La nécessité de prendre de l'accroissement et de la force produit le même
effet sur les jeunes gens, qui sont dans un état, à quelques égards,
semblable à celui de l'ivresse : aussi la jeunesse est-elle une époque de
plaisir et de jouissances. Mais les hommes d'un tempérament mélancolique
sont comme dans un état de maladie, qui exige, pour ainsi dire, des
remèdes; car la nature et l'âcreté de leurs humeurs entretiennent dans
leur corps une irritation continuelle, et ils sont toujours en proie à des
désirs violents. Or, le plaisir dissipe leurs peines, s'il y est
contraire, et même quel qu'il soit, pourvu qu'il soit très vif; et voilà
pourquoi ils deviennent souvent débauchés et vicieux.
Au contraire, les plaisirs qui ne sont accompagnés d'aucun sentiment
pénible, ne sont pas susceptibles d'excès; ils tiennent leur charme de la
nature même, et non pas des circonstances ou de l'effet qu'ils produisent.

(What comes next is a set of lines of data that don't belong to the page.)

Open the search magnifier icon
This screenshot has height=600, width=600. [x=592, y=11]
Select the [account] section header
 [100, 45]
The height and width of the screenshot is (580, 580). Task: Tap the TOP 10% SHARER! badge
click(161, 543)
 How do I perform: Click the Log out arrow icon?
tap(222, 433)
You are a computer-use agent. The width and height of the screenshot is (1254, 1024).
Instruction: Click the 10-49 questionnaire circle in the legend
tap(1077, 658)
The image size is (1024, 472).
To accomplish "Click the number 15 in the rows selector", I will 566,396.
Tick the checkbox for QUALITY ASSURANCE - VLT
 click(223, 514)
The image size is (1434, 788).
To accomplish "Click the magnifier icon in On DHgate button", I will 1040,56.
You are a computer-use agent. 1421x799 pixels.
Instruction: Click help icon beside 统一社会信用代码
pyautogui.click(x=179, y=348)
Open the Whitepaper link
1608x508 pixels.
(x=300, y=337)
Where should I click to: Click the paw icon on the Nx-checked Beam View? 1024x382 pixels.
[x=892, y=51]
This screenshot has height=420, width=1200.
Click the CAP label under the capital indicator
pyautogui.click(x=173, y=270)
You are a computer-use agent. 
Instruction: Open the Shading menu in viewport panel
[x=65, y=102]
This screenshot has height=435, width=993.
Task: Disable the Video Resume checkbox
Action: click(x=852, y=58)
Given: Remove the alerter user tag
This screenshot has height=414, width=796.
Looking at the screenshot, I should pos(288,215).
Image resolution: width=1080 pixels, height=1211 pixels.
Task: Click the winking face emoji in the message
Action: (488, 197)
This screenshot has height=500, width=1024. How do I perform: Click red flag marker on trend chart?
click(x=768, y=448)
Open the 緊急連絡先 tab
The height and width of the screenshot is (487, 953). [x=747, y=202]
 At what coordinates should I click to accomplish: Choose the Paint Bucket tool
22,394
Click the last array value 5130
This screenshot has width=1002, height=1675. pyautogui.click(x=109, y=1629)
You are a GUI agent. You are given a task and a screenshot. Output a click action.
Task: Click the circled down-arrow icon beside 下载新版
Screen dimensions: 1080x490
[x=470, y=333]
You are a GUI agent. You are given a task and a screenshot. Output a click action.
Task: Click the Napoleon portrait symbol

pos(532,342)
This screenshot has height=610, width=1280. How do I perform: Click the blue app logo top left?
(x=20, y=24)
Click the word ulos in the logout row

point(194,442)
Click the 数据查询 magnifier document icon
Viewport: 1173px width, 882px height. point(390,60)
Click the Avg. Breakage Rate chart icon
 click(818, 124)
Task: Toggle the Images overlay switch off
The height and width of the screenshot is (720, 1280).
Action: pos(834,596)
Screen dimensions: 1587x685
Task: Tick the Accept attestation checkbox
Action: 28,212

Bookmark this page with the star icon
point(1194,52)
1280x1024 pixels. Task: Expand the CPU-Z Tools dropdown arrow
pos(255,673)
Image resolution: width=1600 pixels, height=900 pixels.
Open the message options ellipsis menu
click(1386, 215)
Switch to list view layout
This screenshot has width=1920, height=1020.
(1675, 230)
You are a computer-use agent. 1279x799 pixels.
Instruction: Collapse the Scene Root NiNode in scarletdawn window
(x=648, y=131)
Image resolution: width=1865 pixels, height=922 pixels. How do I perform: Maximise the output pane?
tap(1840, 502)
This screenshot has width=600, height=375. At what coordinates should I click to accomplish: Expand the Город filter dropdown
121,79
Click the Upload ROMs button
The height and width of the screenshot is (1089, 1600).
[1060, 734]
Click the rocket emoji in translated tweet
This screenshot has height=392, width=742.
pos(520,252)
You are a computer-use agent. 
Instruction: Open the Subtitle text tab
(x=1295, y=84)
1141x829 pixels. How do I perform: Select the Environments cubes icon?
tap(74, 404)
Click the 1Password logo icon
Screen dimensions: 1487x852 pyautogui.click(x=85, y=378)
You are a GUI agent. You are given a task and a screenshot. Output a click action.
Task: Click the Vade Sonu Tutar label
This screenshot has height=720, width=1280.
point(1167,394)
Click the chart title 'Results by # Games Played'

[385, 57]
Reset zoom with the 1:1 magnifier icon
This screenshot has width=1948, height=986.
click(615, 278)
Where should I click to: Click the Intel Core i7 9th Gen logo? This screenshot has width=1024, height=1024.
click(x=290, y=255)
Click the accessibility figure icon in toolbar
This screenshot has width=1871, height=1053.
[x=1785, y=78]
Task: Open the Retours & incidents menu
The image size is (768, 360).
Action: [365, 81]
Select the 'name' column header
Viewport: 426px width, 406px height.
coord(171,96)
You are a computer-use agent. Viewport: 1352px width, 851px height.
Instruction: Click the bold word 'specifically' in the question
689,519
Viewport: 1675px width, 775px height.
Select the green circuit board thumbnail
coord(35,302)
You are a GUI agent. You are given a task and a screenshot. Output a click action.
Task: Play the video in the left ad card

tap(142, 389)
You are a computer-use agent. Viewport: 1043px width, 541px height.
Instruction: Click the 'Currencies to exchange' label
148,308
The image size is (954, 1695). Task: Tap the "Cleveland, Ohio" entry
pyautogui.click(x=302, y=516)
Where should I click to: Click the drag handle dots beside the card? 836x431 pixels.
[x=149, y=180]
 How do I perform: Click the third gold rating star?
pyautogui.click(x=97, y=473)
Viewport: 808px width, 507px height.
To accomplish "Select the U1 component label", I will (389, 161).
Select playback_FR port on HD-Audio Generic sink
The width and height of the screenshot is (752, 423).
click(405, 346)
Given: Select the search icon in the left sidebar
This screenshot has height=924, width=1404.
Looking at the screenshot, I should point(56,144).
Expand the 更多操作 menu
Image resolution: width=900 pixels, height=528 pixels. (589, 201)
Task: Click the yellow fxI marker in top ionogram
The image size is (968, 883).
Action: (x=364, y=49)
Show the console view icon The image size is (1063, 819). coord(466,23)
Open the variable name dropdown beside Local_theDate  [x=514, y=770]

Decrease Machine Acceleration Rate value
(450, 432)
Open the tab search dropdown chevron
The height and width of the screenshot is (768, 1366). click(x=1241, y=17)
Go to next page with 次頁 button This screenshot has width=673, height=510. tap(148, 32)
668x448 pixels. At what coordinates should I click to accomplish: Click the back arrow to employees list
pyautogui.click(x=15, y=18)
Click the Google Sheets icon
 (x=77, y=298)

Or, j'entends par charme ou agrément dû aux circonstances, le plaisir qui
résulte, par exemple, de ce qui contribue à la guérison; car, de ce
qu'elle est le résultat d'une certaine activité imprimée à la partie de
notre organisation qui est demeurée saine, cette activité même semble, en
effet, accompagnée d'un sentiment agréable. Et, d'un autre côté, nous
sommes portés à trouver un charme puissant à tout ce qui donne à une
nature telle que la nôtre, occasion d'exercer cette sorte d'activité.
Cependant, les mêmes choses ne peuvent pas toujours nous plaire, parce que
notre nature n'est pas simple, et qu'il y entre des éléments en vertu
desquels nous sommes corruptibles et périssables; de sorte que, quand
l'une (des parties qui la composent) exerce son activité naturelle de la
manière qui lui est propre, ce qu'elle fait est, pour ainsi dire,
contraire à la nature (par rapport à l'autre partie); et lorsqu'il y a
équilibre (entre leurs actions), il semble que ce que nous faisons ne nous
cause ni peine, ni plaisir. C'est qu'en effet, s'il y avait quelque être
dont la nature fût entièrement simple, la même activité, purement
contemplative, serait toujours pour lui la source des plus vifs plaisirs.
Voilà pourquoi Dieu jouit éternellement d'une volupté simple et pure : car
son activité ne s'exerce pas seulement dans le mouvement, elle subsiste
également dans la plus parfaite immobilité, et la volupté est plutôt dans
le repos (dans une sorte de quiétude) que dans le mouvement. Mais notre
imperfection est cause qu'en tout, le changement a des charmes, comme dit
le poète ; car, comme 'homme vicieux est inconstant, la nature
elle-même a besoin de changement, parce qu'elle n'est pas simple, ni vertueuse.
Nous avons donc traité de la tempérance et de l'intempérance, du plaisir
et de la douleur; nous avons dit ce qu'est chacune des ces affections, ou
manières d'être, et comment les unes sont des biens, et les autres des
maux. A présent nous parlerons aussi de l'amitié.